Dauerthema Zölle - Interview mit Stefan Amenda

Dauerthema Zölle.

Dauerthema Zölle.

Stefan Amenda, Leiter Aktien & Multi Asset

Das Thema Zölle lässt die Kapitalmärkte nicht los. Und uns damit auch nicht. Warum das so ist und was das bedeutet, dazu berichtet Stefan Amenda, Leiter Aktien und Multi Asset MEAG.

Europa hat einen Zollsatz von 15% mit den USA ausgehandelt.

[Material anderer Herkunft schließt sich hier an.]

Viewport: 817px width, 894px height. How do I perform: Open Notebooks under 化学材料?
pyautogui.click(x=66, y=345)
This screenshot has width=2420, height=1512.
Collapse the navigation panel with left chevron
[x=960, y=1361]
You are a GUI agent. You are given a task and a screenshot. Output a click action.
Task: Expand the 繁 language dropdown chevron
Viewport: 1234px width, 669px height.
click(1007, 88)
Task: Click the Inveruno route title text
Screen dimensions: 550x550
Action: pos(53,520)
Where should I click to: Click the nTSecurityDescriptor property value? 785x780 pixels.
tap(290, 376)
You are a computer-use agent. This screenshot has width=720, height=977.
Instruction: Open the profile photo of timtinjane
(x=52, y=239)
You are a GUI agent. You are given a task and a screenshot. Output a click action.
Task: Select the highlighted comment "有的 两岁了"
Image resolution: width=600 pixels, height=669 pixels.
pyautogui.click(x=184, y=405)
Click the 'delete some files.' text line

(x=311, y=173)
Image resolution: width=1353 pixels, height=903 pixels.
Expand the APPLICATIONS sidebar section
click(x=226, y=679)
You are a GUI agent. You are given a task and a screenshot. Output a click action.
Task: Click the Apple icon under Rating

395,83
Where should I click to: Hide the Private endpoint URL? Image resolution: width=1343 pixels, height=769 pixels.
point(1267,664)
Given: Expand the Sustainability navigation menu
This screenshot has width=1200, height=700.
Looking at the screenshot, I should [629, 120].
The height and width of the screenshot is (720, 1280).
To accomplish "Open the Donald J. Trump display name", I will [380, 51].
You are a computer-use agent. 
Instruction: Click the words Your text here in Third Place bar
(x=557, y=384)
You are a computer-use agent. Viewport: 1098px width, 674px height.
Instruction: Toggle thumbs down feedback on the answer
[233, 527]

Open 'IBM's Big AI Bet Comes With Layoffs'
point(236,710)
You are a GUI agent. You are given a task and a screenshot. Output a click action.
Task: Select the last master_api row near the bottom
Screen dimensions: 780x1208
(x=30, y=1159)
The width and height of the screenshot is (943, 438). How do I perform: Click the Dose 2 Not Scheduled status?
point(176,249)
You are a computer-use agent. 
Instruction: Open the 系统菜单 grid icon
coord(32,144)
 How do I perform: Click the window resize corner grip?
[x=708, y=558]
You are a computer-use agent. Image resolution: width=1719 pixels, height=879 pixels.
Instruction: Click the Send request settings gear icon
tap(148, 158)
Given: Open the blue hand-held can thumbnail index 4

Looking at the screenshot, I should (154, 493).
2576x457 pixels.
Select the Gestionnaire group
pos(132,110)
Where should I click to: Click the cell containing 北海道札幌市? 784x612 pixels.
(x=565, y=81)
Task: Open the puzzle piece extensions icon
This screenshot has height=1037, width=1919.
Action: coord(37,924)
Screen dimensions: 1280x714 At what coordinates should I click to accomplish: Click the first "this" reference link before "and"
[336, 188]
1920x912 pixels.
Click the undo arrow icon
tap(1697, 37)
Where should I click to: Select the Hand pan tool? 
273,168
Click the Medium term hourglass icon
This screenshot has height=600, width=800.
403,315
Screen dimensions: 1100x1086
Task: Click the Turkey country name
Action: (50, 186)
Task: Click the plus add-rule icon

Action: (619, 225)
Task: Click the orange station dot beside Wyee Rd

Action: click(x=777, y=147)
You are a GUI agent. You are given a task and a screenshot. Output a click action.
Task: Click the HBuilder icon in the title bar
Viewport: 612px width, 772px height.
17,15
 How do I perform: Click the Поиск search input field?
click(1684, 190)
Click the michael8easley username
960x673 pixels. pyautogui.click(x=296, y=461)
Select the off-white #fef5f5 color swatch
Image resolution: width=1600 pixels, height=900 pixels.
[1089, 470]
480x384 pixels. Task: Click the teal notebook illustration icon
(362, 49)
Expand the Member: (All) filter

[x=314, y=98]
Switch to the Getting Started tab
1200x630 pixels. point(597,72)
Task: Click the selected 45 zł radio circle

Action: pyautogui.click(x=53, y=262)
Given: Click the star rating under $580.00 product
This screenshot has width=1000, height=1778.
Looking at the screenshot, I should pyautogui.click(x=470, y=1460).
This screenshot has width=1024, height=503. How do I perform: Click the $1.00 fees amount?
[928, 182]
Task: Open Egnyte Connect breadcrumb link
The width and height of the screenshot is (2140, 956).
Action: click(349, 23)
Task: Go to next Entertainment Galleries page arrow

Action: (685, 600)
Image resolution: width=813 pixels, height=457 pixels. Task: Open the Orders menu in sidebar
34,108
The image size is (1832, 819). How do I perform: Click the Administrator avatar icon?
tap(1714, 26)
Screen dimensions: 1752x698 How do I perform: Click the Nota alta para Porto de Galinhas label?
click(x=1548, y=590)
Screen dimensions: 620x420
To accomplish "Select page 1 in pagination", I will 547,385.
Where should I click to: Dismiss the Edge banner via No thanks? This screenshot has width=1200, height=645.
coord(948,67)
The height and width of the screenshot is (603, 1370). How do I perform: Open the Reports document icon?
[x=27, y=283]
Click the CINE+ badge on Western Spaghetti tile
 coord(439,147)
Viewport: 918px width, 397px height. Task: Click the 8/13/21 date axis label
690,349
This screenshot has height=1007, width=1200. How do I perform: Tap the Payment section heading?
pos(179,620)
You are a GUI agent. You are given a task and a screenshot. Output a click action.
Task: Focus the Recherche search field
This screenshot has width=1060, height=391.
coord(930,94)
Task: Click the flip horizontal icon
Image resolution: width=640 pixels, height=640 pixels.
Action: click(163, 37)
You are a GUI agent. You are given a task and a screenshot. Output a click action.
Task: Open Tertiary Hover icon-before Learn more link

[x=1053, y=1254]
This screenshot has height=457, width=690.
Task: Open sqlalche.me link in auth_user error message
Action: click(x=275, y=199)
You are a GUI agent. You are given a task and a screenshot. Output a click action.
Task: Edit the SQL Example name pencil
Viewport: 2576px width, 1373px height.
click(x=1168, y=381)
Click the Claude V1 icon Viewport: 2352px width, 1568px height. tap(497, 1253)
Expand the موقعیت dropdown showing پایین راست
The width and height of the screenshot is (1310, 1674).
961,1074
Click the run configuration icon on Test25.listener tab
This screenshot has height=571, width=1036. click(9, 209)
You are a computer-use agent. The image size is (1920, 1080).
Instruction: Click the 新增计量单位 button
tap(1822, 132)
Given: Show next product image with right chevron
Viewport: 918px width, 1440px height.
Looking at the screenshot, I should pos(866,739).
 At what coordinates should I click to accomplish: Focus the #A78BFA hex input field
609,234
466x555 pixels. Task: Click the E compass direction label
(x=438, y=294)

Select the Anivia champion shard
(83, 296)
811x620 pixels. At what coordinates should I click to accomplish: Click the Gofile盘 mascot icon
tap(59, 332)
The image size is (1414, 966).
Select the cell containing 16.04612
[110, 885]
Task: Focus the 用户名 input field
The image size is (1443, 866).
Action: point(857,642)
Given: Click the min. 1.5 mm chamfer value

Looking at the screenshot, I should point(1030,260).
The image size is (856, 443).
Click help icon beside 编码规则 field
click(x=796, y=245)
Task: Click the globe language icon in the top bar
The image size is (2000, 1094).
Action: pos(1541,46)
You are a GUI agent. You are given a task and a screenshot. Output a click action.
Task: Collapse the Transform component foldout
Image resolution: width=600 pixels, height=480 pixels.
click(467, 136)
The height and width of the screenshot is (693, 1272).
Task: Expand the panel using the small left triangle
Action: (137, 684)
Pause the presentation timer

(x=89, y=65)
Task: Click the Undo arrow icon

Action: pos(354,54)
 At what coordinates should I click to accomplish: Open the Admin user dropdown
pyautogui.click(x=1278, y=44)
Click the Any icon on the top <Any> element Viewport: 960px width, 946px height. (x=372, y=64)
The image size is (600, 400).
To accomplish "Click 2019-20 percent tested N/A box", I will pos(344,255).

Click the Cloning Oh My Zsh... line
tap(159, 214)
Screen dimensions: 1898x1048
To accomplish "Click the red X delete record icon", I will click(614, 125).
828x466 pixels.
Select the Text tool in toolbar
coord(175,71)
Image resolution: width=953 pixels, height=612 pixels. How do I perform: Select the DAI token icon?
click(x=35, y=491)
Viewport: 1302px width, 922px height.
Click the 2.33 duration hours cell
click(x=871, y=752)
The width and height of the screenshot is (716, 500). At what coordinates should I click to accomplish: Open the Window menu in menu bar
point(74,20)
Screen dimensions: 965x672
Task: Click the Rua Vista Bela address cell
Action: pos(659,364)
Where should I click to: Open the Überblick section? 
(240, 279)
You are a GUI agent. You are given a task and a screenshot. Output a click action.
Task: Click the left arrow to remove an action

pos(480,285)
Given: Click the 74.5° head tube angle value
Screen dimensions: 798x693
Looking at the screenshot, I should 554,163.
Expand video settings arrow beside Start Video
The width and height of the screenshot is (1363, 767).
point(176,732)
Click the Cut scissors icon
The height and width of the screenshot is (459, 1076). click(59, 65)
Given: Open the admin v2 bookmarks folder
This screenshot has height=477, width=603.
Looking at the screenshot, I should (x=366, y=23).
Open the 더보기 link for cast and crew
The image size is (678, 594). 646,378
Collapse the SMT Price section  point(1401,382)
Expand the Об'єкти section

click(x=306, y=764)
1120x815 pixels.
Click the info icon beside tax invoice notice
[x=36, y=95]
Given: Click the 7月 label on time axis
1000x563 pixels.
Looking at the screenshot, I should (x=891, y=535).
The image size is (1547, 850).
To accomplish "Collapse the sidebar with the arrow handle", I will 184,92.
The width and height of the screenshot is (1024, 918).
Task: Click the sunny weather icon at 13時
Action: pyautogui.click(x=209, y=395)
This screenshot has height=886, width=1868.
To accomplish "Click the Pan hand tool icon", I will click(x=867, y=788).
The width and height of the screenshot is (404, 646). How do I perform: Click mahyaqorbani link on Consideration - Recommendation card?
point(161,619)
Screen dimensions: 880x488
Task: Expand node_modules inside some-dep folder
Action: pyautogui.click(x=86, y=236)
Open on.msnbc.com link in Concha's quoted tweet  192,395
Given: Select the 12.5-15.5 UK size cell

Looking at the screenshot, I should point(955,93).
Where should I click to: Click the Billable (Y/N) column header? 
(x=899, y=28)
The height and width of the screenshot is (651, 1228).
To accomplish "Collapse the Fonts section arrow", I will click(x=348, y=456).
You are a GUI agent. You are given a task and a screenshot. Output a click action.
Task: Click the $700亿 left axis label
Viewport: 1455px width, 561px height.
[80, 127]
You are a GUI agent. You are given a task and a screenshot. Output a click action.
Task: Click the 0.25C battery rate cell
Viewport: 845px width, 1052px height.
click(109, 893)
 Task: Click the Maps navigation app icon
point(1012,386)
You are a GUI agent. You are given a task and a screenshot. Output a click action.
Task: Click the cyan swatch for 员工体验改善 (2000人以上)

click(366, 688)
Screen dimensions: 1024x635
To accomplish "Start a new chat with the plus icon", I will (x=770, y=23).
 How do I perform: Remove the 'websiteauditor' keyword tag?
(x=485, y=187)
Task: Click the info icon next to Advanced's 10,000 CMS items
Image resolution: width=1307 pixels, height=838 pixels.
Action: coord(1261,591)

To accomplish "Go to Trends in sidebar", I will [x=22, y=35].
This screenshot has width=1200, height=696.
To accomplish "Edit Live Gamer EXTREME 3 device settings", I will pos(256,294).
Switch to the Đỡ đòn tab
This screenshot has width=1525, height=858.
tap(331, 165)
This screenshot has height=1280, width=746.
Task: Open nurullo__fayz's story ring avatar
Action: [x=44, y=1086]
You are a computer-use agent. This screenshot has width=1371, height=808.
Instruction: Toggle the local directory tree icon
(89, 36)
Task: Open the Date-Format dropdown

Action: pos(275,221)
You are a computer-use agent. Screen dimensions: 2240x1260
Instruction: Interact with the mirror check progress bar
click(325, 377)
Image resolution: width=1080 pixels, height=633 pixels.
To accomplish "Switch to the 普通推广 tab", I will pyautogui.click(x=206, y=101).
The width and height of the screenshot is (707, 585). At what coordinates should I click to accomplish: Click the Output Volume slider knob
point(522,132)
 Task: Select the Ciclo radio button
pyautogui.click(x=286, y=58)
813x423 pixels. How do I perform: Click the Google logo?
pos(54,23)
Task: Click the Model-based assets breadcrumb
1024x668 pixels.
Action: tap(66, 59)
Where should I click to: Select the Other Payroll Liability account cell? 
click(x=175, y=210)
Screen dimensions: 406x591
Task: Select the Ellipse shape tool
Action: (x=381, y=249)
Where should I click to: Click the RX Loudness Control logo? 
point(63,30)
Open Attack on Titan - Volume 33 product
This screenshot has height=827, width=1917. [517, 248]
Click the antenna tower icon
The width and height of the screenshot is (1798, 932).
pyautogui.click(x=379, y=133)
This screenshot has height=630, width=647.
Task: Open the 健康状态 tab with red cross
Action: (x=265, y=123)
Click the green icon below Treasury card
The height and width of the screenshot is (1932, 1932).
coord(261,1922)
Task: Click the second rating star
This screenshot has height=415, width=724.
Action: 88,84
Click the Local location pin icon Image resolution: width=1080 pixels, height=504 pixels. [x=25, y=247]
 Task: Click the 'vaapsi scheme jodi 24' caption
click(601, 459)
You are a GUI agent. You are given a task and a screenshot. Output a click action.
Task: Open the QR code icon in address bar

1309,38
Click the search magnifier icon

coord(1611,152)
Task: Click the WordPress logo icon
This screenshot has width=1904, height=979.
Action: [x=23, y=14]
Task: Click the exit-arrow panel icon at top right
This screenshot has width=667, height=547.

Ist das für Deutschland verkraftbar? 

Zum einen findet der Außenhandel Deutschlands vor allem mit Europa statt, zu etwa 50%, und mit USA und China zusammen nur zu 20%. Entsprechend ist die Bedeutung insgesamt für Europa nicht so hoch, wie es bisweilen den Anschein hat. Allerdings sind manche Branchen, zum Beispiel die Automobilindustrie, von dem Zollthema besonders betroffen. Vom amerikanischen Konsumenten kann ein deutsches Auto leicht durch ein Auto anderer Herkunft ersetzt werden. Kurzfristig dürfte der Zollsatz die Margen der deutschen Hersteller drücken und der Preisschub bei deutschen Autos auf dem US-Markt sollte sich in Grenzen halten. Die Herausforderungen für die Autoindustrie, von der wirtschaftlich viel abhängt in Deutschland, sind noch einmal gewachsen. 

Zölle sind zu einem Dauerthema geworden. Woran liegt das? 

Das liegt in erster Linie daran, dass die US-Administration das Thema Zölle immer wieder hochhebt. Auch eine Vereinbarung heißt noch lange nicht, dass das Thema dann vom Tisch ist. Überspitzt gesagt, müssen wir fast jeden Tag damit rechnen, dass die US-Administration ihre Haltung ändert und neue Forderungen stellt. Für die Europäer ist das Zollthema auch deswegen unangenehm, weil es mit anderen politischen Themen verknüpft wird, vor allem der Sicherheitspartnerschaft. Entsprechend ungünstig ist die Verhandlungsposition Europas mit den USA. Denn solange Europa nicht selbst für Verteidigungsbereitschaft sorgen kann, wird Europa kaum etwas anderes übrig bleiben, als Zugeständnisse zu machen – ohne die Möglichkeit, selbst große Forderungen zu stellen. 

Das Überraschungspotenzial für einzelne Titel und Branchen ist vergleichsweise hoch. 

Was heißt das für die Kapitalmärkte? 

Die Zölle für sich genommen belasten die internationalen Wirtschaftsbeziehungen und den Außenhandel. Fast noch schlimmer aber ist die damit zusammenhängende Unsicherheit. Investitionsentscheidungen werden auf Grundlage von Annahmen und Fakten getroffen. Wenn diese aber kaum verlässlich eingeschätzt werden können, dann unterbleiben sie. Im Ergebnis bedeutet dies ein schwächeres Wirtschaftswachstum, als es sonst möglich gewesen wäre. Das ist für Deutschland besonders ungünstig, weil der Wirtschaftsentwicklung ohnehin der Schwung fehlt. Wir bräuchten dringend belebende Impulse. Für die Anleger besteht allerdings kein dringender Handlungsbedarf, weil diese wirtschaftlichen und auch geopolitischen Unsicherheiten bereits weitestgehend in den Kursen verarbeitet sind. Aber: Das Überraschungspotenzial für einzelne Titel und Branchen ist vergleichsweise hoch. Deswegen ist eine breit gestreute und gut gemischte Kapitalanlage in Investmentfonds grundsätzlich empfehlenswert. So werden einzelne Risiken gut von der Substanz der breiten Anlage aufgefangen. Diese sogenannte Risikodiversifizierung der Fondsanlage kann sich für den Anleger jetzt besonders auszahlen.